_Text excerpt_
## start
Psalm 62:11 says, "Power belongs to God." The context deals with a person going through trials. We have a natural tendency to turn in every direction for help, to reach out to other people, to think up solutions, to grasp for the power to solve our problem, but the psalmist informs us that God is the source of salvation. In Him resides the power to save in a right and good way.

Jeremiah 32:17 reads that "God creates by His power," and John 4:24 says that "God is a spirit." Putting these together, God is a creating spirit of the greatest power. When He creates, things of positive function and awesome beauty emerge. What a difference between man and God! By comparison, man in God's image creates destruction; almost everything man makes seems to produce negative results. But when God creates, God creates functional beauty.

John W. Ritenbaugh
The Right Use of Power

Acts 2:2-11

The day of Pentecost is typically associated with stupendous signs and miracles. Acts 2 records that when the Holy Spirit was given, the display of ability and power astounded everyone present. There was a sound like a mighty rushing wind (verse 2). It appeared that fire rested on the apostles (verse 3), and when they spoke, every person present could hear what was being said in his own language, even his own dialect (verses 4-11).
## end
_Entries for locating text and elements_
## start
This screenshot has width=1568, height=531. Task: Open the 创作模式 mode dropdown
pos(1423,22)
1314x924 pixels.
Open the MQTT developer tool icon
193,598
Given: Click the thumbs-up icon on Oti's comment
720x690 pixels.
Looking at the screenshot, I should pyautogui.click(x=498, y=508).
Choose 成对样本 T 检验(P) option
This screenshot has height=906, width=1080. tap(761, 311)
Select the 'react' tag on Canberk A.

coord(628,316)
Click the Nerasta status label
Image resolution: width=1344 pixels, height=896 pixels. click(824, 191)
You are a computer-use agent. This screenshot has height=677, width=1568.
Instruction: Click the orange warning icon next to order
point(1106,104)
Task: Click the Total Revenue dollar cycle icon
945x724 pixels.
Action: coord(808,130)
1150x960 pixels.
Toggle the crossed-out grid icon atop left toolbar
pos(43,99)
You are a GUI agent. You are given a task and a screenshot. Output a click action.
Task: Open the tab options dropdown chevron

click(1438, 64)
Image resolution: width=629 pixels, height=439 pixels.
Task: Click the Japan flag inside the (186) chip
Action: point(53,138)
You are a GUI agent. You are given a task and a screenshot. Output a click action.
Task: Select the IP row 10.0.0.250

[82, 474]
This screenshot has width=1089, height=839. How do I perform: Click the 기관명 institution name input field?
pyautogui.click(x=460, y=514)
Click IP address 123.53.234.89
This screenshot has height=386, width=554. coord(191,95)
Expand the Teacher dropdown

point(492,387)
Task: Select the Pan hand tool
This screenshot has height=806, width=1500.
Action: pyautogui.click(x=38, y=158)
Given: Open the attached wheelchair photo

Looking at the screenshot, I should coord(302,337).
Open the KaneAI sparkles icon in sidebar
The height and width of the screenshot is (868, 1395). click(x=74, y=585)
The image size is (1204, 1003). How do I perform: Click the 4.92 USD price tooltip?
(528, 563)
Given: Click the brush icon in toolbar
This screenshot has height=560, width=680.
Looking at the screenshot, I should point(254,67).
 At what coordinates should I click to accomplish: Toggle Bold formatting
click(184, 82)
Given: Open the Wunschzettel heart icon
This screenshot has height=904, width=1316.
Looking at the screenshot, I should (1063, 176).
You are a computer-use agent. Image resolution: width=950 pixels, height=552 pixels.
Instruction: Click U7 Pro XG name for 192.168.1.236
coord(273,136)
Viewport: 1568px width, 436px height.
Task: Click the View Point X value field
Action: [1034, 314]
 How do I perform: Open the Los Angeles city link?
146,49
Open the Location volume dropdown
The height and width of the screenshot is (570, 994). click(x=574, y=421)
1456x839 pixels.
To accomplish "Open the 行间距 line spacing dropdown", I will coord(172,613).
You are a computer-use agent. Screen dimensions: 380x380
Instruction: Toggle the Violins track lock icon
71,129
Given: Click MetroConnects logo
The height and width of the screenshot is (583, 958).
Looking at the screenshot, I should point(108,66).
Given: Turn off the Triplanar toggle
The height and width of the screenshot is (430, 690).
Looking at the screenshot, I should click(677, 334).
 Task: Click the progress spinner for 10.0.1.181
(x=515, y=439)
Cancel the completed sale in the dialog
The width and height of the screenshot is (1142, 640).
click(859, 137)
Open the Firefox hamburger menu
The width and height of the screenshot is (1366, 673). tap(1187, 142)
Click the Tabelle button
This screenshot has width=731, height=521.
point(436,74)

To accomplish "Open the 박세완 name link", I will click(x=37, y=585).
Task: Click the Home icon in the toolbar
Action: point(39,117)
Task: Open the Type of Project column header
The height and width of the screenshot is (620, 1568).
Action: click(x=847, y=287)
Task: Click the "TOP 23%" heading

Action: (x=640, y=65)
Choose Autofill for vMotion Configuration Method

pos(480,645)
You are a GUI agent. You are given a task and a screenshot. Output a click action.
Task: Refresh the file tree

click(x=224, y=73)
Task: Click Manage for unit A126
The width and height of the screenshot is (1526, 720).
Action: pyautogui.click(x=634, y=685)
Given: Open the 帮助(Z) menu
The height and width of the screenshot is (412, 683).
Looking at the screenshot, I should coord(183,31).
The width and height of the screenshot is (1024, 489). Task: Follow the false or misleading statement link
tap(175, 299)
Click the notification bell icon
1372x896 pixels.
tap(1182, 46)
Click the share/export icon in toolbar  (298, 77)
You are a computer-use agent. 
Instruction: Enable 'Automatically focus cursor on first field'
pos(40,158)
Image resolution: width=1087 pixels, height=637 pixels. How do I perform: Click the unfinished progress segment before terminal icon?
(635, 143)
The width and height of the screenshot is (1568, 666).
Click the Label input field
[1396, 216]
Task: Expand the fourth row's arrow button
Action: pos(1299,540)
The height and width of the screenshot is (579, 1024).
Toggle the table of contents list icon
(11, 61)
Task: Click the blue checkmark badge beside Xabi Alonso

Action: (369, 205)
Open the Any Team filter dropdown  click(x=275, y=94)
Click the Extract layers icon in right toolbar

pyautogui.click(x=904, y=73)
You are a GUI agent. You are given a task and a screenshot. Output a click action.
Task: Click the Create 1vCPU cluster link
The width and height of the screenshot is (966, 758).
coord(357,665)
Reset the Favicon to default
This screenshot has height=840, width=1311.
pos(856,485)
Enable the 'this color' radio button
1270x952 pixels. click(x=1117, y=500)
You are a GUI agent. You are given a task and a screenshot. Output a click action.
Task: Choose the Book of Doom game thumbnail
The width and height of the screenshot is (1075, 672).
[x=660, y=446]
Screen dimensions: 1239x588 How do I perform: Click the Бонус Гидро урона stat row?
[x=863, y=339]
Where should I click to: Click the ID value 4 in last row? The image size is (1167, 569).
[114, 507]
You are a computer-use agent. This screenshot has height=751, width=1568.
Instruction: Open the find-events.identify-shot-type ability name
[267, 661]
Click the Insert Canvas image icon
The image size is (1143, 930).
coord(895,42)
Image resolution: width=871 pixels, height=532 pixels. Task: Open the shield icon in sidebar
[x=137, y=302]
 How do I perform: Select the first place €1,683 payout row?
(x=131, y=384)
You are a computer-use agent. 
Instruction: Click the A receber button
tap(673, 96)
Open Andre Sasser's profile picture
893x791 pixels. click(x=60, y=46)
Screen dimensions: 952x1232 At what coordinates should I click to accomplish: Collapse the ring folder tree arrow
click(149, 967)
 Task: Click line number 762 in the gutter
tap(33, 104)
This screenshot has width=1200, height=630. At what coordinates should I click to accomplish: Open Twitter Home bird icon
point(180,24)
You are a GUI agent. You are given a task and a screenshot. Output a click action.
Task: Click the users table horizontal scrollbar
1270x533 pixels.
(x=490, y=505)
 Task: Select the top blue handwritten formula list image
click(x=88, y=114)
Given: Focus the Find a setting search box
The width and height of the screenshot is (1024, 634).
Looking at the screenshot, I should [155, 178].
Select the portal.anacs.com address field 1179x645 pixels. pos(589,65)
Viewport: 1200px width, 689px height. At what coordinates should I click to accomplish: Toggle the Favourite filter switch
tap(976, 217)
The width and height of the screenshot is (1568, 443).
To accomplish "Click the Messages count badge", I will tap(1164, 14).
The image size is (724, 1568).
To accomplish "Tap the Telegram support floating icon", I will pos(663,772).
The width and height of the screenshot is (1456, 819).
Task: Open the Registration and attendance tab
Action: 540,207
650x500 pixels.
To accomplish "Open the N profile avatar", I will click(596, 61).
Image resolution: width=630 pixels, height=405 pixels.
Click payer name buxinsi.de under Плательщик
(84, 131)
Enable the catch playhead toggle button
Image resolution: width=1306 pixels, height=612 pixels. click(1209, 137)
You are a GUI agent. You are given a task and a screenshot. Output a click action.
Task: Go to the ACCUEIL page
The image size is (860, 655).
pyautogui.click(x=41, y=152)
## end
_Given task_
From the excerpt on God's power, extract the stretch from "John W. Ritenbaugh" through "dialect (verses 4-11).". The records play no part in this work.

_Final result_
John W. Ritenbaugh
The Right Use of Power

Acts 2:2-11

The day of Pentecost is typically associated with stupendous signs and miracles. Acts 2 records that when the Holy Spirit was given, the display of ability and power astounded everyone present. There was a sound like a mighty rushing wind (verse 2). It appeared that fire rested on the apostles (verse 3), and when they spoke, every person present could hear what was being said in his own language, even his own dialect (verses 4-11).